Our online application is fast, secure, and easy.
We ensure a speedy process.
Receive your cash as soon as the next business day.
As a first-time homebuyer or someone looking to invest in a new property, it's crucial to understand the different types of loans available. One common type of loan is a fixed conforming loan, which is a popular choice for many borrowers. In this article, we'll take a closer look at what a fixed conforming loan is, its benefits, and how to qualify for one.
A fixed conforming loan is a mortgage that conforms to the guidelines set by Fannie Mae and Freddie Mac, two government-sponsored entities that primarily buy conventional mortgages from banks and other lenders. The term conforming refers to the loan conforming to Fannie Mae and Freddie Mac's underwriting guidelines. A fixed conforming loan means the interest rate will remain the same throughout the loan term irrespective of any changes in the market.

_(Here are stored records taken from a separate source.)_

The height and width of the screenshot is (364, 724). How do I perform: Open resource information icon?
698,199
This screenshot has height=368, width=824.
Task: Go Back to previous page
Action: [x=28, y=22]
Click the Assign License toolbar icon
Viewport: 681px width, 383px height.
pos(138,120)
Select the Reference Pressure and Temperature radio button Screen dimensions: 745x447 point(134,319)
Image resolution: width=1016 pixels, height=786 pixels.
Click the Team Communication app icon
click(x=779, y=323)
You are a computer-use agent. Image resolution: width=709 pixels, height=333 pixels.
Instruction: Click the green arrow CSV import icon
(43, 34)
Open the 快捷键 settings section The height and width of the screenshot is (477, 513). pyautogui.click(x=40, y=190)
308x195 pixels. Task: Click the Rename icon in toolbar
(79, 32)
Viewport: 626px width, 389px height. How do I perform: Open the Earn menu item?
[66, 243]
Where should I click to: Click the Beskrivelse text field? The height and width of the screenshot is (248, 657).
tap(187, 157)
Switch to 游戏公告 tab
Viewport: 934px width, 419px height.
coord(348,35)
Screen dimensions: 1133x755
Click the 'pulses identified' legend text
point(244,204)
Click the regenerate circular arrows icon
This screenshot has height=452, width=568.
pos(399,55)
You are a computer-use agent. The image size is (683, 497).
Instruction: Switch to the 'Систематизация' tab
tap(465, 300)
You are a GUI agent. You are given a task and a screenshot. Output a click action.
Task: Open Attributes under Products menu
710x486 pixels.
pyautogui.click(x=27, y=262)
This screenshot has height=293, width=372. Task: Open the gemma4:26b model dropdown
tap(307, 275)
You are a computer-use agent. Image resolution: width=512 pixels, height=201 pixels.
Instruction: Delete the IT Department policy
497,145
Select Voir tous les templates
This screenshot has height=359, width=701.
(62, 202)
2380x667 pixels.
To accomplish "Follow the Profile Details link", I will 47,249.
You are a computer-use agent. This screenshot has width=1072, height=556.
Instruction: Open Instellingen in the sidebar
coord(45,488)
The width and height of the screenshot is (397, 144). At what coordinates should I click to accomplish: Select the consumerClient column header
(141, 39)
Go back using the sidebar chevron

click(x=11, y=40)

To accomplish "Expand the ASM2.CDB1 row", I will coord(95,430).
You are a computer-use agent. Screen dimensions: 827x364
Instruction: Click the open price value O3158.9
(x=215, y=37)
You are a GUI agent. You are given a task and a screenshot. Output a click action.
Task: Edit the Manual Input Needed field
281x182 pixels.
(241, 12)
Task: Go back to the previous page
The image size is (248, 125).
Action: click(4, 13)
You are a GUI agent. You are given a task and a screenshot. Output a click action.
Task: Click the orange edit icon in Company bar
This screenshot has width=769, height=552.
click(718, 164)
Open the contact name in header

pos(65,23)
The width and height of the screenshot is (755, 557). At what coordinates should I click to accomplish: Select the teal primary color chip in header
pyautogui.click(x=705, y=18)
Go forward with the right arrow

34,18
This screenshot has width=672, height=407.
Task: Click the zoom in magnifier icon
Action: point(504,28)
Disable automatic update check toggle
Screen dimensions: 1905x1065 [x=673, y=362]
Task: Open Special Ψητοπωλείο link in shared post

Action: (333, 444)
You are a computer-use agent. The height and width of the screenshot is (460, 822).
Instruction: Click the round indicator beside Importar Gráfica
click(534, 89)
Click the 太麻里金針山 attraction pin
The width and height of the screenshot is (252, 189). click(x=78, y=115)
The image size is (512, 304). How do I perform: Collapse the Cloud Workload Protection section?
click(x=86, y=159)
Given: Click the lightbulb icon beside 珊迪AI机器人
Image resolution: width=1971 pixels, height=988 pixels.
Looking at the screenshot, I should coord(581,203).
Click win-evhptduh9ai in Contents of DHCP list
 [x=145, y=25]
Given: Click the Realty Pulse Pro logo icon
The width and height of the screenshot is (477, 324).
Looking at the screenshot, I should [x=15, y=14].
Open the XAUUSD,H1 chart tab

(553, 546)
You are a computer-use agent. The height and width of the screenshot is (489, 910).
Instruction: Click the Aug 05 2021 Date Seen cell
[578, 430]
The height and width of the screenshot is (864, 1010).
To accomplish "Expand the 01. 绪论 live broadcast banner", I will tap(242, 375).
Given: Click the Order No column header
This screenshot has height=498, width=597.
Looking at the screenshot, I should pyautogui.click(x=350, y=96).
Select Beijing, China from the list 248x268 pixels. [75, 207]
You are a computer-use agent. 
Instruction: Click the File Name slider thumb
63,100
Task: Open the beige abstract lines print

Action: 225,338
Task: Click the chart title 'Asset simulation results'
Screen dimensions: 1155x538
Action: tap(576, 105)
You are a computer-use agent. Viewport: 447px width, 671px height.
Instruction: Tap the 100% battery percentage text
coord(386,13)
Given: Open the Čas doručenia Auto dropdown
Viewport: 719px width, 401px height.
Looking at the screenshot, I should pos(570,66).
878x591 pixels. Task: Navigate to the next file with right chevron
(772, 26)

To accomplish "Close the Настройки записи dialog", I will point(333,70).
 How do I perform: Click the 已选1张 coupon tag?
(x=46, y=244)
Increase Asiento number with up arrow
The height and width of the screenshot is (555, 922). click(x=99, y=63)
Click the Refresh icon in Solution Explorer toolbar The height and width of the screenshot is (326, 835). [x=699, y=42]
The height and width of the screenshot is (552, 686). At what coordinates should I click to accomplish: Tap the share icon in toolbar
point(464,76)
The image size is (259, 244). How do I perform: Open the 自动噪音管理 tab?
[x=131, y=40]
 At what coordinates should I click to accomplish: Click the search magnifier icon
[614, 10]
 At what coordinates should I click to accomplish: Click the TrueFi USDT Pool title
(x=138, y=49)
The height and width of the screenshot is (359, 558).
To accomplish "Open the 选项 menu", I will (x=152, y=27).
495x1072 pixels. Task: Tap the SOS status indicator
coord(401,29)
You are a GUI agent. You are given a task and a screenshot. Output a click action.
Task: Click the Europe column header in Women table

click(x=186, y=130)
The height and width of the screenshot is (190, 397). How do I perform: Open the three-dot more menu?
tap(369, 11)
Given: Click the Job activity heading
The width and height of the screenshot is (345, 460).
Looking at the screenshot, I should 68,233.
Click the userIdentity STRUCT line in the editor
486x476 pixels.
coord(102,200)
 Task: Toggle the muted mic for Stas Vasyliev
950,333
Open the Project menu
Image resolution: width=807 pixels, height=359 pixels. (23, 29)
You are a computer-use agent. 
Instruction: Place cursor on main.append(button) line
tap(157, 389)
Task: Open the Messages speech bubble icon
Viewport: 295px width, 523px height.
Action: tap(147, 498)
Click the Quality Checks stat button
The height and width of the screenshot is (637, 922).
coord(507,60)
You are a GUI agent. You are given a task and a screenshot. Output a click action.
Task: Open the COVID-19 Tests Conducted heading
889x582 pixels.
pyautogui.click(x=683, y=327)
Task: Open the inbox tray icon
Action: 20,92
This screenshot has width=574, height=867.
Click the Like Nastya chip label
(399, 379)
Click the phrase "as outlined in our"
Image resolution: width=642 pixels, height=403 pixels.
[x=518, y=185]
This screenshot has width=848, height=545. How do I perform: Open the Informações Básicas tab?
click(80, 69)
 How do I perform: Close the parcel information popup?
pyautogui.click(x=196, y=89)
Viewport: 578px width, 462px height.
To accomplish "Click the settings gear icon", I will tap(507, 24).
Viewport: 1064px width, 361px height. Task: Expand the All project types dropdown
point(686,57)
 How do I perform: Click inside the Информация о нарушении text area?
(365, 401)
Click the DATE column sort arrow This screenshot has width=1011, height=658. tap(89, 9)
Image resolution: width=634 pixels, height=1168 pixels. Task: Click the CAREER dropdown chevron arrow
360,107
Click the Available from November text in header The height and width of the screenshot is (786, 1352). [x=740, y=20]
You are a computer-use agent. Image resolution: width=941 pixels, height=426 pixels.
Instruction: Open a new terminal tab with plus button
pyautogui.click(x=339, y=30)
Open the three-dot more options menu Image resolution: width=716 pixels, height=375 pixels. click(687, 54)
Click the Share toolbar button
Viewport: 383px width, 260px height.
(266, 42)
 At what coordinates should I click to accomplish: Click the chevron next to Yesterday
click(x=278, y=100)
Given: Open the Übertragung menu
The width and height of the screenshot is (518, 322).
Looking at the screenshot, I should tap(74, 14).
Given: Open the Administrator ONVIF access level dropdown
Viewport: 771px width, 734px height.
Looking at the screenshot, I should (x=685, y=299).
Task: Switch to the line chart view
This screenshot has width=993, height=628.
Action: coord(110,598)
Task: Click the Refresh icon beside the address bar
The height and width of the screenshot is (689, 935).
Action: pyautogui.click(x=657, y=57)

There are several advantages of getting a fixed conforming loan, including:
To qualify for a fixed conforming loan, you need to meet specific criteria such as:
If you're interested in getting a fixed conforming loan, you should start by comparing different lenders' rates and terms to find the best fit for your situation. You can also work with a mortgage broker who can help you find the best loan and help you navigate the application process.
In conclusion, a fixed conforming loan is a reliable option for borrowers who want to buy a home or invest in a property. Its predictability and lower interest rates make it a popular option for many borrowers. However, before applying for a fixed conforming loan, ensure you meet the eligibility requirements and fully understand the terms and conditions of the loan.